We can see this in multitudes of natural examples. Sharks, Tuna, Ichthyosaurs and Dolphins come from four very different evolutionary paths and are entirely different species, yet have all evolved similar shapes in order to be top marine predators in their environments. Wolves have similar looks to extinct Thylacine, or Marsupial Wolf. A browse through the biology section of the library will turn up numerous other examples.

Going the other way, there have been species of penguins that lived in New Zealand some 25 million years ago that were large and skinny instead.

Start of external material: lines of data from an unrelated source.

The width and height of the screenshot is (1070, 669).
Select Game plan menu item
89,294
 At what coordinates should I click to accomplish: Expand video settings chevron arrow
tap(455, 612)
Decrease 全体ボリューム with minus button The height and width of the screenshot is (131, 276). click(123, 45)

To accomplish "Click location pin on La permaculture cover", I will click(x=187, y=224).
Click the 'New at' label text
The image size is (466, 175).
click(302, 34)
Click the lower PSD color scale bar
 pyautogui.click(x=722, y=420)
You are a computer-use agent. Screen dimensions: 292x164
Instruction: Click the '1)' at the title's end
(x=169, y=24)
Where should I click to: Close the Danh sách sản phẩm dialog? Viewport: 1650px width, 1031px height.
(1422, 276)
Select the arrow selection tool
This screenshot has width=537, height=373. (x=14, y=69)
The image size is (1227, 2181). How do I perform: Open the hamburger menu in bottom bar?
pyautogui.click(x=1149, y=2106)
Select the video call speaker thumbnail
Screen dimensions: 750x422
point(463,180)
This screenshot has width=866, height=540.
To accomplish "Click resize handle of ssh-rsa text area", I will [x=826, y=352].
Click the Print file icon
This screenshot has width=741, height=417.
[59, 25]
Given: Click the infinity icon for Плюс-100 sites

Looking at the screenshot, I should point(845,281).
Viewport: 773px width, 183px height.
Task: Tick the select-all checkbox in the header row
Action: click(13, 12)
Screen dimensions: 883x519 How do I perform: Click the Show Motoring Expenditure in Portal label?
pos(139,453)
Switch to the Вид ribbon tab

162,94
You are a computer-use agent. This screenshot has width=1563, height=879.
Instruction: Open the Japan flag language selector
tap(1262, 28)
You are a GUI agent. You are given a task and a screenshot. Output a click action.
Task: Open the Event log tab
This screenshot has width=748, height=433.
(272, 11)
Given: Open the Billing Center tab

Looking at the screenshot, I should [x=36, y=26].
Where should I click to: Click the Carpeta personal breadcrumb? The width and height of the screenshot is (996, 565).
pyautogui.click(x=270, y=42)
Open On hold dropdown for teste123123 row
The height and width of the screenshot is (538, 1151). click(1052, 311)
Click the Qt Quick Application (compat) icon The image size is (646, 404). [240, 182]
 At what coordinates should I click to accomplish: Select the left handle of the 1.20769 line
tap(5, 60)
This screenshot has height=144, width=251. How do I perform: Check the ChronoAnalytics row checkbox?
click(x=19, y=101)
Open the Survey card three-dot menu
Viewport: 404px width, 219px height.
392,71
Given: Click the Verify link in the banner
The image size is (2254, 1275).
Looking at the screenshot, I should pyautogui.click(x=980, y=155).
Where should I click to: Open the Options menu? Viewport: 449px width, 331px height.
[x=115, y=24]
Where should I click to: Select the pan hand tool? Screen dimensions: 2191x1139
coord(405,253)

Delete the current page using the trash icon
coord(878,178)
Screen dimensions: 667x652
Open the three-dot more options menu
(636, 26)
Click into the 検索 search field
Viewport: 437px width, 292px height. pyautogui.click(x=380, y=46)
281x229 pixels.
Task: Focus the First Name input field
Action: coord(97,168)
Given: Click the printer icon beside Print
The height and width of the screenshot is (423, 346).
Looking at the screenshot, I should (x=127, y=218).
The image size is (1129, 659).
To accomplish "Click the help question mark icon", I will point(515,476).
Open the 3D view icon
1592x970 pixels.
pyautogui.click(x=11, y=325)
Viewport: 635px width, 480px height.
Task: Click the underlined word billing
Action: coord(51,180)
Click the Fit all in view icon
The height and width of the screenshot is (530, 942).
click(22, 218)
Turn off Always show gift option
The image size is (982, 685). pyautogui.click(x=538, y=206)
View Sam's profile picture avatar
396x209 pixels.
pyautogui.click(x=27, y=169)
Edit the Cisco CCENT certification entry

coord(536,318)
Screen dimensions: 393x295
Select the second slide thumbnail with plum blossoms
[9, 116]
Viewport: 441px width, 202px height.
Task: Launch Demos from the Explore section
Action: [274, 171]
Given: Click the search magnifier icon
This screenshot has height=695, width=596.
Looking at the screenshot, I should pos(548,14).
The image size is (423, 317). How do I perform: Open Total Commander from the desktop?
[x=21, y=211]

Since they lived in warmer climates, their need for insulating fat or a low surface to volume ratio was limited, while obviously being large bestowed some sort of competitive advantage, perhaps in fending off other predatory species or being able to hunt larger prey.

So depending on how specialized the evolutionary niche is, expect your species to converge towards an "ideal" solution regardless of the starting point in evolution, given enough time and how rigorous the conditions actually are.